[Stored data entries]
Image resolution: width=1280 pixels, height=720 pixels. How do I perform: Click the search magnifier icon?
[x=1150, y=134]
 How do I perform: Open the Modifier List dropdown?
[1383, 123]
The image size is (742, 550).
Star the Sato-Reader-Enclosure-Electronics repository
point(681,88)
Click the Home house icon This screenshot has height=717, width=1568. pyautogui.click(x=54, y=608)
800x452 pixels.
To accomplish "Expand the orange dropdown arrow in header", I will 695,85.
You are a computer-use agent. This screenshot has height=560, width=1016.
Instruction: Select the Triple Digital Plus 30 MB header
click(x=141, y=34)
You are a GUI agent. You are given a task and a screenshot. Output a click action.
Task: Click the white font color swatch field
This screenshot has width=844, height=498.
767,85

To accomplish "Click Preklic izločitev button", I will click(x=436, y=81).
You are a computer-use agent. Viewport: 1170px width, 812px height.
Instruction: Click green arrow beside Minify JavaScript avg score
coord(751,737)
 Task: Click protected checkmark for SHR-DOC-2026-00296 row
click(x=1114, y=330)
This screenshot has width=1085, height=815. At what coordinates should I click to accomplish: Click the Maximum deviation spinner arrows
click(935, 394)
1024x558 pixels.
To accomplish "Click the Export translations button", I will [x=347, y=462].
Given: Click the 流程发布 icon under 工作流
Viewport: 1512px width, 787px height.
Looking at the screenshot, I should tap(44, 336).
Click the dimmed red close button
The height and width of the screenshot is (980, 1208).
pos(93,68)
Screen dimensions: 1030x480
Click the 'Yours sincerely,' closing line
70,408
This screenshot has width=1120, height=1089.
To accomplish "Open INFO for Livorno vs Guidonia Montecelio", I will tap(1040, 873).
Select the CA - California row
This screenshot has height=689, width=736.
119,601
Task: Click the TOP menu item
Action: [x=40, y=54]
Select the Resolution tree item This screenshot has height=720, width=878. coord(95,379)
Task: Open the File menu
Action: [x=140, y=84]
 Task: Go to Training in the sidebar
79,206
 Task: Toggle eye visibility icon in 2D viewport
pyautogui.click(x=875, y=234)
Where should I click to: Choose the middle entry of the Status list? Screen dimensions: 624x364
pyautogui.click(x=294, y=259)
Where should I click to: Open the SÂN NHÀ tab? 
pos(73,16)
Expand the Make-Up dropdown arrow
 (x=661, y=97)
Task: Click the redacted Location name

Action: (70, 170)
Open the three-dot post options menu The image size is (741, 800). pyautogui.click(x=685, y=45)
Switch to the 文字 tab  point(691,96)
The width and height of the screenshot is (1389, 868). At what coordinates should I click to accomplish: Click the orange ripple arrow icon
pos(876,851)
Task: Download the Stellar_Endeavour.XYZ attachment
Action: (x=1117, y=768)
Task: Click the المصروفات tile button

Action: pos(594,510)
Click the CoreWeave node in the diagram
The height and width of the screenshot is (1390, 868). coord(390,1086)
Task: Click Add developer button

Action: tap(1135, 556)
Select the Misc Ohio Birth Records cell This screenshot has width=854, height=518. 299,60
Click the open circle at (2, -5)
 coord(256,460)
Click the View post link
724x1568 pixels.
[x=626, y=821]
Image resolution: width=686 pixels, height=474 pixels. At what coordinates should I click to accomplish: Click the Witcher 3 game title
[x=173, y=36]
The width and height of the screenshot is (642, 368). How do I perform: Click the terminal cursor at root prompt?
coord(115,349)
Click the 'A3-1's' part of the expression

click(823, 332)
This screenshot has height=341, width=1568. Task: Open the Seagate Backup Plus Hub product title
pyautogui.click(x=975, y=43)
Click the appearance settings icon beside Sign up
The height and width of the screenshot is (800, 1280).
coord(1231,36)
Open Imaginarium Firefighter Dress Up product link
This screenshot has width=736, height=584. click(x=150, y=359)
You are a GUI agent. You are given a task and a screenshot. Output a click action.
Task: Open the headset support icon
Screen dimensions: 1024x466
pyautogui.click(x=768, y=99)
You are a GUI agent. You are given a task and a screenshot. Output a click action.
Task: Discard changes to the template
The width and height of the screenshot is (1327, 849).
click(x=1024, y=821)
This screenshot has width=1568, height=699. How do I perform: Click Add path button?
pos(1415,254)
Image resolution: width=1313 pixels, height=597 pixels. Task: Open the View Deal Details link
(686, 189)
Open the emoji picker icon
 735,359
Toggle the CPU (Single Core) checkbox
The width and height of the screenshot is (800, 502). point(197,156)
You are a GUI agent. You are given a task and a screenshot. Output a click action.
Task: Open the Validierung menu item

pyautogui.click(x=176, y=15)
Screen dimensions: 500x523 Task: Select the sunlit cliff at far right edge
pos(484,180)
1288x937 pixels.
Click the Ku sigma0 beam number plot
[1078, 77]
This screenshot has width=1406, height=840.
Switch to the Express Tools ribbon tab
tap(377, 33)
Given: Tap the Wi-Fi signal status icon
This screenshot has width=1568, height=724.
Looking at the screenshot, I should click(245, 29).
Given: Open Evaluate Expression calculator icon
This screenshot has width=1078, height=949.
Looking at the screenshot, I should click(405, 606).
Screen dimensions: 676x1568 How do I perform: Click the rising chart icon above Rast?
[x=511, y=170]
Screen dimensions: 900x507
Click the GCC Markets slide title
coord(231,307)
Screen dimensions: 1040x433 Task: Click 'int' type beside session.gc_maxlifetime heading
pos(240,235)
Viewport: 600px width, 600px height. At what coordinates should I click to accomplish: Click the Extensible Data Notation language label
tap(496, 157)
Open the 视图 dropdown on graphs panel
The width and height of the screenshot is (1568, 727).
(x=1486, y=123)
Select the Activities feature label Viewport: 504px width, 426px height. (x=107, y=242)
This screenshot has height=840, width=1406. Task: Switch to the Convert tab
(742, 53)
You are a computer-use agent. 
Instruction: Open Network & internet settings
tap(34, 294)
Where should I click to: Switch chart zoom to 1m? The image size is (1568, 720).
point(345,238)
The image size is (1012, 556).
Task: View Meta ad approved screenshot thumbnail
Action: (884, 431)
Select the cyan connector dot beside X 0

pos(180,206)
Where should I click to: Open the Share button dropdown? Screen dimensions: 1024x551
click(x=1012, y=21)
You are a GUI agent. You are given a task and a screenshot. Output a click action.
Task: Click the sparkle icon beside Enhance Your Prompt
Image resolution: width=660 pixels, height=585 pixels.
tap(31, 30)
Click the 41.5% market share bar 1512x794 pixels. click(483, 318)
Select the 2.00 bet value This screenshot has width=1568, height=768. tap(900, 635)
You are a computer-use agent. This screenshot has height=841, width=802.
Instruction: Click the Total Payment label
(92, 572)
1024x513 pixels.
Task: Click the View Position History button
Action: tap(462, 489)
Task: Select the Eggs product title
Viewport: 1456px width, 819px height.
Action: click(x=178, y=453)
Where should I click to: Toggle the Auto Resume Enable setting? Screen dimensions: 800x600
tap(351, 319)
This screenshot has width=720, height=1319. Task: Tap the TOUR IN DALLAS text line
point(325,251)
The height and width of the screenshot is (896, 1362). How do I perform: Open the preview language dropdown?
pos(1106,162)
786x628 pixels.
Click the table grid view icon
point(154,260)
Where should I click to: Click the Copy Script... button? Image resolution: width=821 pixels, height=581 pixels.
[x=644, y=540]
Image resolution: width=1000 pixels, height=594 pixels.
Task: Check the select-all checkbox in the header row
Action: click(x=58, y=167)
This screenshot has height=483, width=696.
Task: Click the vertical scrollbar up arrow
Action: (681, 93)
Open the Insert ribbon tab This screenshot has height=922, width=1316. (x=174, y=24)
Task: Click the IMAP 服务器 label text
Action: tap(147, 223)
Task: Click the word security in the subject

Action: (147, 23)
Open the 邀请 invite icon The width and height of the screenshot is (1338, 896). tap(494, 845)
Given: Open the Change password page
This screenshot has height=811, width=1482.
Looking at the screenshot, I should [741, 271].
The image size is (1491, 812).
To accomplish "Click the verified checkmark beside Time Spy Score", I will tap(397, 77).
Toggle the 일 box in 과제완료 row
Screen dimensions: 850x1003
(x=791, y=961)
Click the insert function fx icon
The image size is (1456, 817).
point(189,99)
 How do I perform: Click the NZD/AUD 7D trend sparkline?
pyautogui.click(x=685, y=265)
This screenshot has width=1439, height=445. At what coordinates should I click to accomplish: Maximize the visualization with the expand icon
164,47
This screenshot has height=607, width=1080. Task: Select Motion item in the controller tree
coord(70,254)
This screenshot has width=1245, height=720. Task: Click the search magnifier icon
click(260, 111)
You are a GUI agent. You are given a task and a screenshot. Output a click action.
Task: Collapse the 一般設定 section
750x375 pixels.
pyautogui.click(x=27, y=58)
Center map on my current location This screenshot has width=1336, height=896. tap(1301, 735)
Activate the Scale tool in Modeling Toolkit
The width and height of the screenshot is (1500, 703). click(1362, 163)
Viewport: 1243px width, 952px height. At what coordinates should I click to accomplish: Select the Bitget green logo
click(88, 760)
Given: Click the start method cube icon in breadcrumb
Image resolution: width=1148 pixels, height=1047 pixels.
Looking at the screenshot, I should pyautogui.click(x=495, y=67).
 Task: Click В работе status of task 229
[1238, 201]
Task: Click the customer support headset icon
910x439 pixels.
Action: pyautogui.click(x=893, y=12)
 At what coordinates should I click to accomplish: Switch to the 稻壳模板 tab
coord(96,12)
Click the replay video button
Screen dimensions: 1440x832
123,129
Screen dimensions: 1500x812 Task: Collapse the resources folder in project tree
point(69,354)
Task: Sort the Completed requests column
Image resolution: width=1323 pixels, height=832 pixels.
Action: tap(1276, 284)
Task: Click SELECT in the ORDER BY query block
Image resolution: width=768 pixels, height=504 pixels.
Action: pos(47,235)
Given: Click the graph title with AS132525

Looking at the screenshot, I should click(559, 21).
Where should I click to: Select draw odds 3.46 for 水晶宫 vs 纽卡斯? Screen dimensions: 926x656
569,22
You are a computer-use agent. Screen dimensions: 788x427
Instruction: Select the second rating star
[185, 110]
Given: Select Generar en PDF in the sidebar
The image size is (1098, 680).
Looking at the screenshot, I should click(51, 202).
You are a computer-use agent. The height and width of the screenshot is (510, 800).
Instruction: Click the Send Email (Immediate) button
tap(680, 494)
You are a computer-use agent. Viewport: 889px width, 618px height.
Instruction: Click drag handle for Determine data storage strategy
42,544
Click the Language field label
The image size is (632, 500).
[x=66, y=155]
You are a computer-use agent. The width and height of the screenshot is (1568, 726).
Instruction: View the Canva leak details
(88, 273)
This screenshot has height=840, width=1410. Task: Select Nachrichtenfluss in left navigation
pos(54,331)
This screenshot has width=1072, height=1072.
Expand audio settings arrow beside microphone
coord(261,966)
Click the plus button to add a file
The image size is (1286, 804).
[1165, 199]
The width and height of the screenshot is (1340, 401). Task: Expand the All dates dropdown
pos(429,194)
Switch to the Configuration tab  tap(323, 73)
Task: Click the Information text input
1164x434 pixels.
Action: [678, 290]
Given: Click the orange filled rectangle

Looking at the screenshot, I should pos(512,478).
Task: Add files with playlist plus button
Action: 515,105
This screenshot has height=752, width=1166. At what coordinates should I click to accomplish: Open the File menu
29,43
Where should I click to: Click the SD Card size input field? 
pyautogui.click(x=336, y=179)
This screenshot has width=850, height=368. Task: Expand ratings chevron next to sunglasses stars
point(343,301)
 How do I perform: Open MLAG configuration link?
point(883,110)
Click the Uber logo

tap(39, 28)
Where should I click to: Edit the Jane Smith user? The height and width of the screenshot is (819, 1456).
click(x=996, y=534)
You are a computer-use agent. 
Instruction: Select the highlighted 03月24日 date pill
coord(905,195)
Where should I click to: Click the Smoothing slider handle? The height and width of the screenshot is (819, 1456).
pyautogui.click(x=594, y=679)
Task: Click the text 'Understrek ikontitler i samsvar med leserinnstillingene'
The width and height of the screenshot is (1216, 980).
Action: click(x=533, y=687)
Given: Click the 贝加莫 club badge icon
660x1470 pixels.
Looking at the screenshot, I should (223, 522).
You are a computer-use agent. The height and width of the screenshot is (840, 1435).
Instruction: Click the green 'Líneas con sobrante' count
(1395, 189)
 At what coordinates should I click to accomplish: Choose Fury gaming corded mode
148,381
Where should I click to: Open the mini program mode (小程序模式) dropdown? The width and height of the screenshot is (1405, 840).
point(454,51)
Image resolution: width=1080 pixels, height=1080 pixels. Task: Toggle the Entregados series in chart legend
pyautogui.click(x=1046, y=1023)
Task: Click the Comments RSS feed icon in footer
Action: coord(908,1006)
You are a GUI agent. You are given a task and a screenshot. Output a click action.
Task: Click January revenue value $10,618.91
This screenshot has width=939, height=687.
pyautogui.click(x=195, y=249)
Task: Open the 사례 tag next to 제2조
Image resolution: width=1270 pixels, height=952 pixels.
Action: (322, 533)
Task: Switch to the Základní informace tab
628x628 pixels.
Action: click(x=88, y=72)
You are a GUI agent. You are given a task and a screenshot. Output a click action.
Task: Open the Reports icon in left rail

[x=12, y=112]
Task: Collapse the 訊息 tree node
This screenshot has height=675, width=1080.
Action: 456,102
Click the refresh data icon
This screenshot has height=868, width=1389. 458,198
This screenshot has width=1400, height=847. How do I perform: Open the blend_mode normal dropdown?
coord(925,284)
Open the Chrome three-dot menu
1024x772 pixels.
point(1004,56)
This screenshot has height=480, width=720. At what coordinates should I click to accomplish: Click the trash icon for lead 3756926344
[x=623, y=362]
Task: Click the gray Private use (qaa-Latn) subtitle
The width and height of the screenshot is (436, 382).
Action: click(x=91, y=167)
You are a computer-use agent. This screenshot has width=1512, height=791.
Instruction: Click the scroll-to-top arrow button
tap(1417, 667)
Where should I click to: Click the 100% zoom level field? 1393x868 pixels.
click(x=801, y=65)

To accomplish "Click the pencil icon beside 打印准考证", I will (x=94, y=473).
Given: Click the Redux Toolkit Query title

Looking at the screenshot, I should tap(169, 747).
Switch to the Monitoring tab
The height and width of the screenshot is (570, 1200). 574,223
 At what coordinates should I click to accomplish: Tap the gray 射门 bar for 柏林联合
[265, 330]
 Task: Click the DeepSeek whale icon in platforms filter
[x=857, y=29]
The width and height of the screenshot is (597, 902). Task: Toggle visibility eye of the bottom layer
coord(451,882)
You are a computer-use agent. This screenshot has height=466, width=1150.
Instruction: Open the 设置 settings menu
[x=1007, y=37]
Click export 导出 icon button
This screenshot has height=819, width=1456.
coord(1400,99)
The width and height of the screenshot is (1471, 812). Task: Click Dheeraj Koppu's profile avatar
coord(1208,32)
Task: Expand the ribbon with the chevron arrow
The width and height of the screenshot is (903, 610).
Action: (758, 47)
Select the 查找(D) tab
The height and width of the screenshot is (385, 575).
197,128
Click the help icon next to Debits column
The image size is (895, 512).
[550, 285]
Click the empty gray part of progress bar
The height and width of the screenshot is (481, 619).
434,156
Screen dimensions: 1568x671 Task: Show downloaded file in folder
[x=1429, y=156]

### The request
Return each line of the material above that contains the string "menu", where a match must have the same letter case.

### Written solution
Task: Click the TOP menu item
Task: Open the File menu
Open the three-dot post options menu The image size is (741, 800). pyautogui.click(x=685, y=45)
Task: Open the Validierung menu item
This screenshot has height=752, width=1166. At what coordinates should I click to accomplish: Open the File menu
Open the Chrome three-dot menu
Instruction: Open the 设置 settings menu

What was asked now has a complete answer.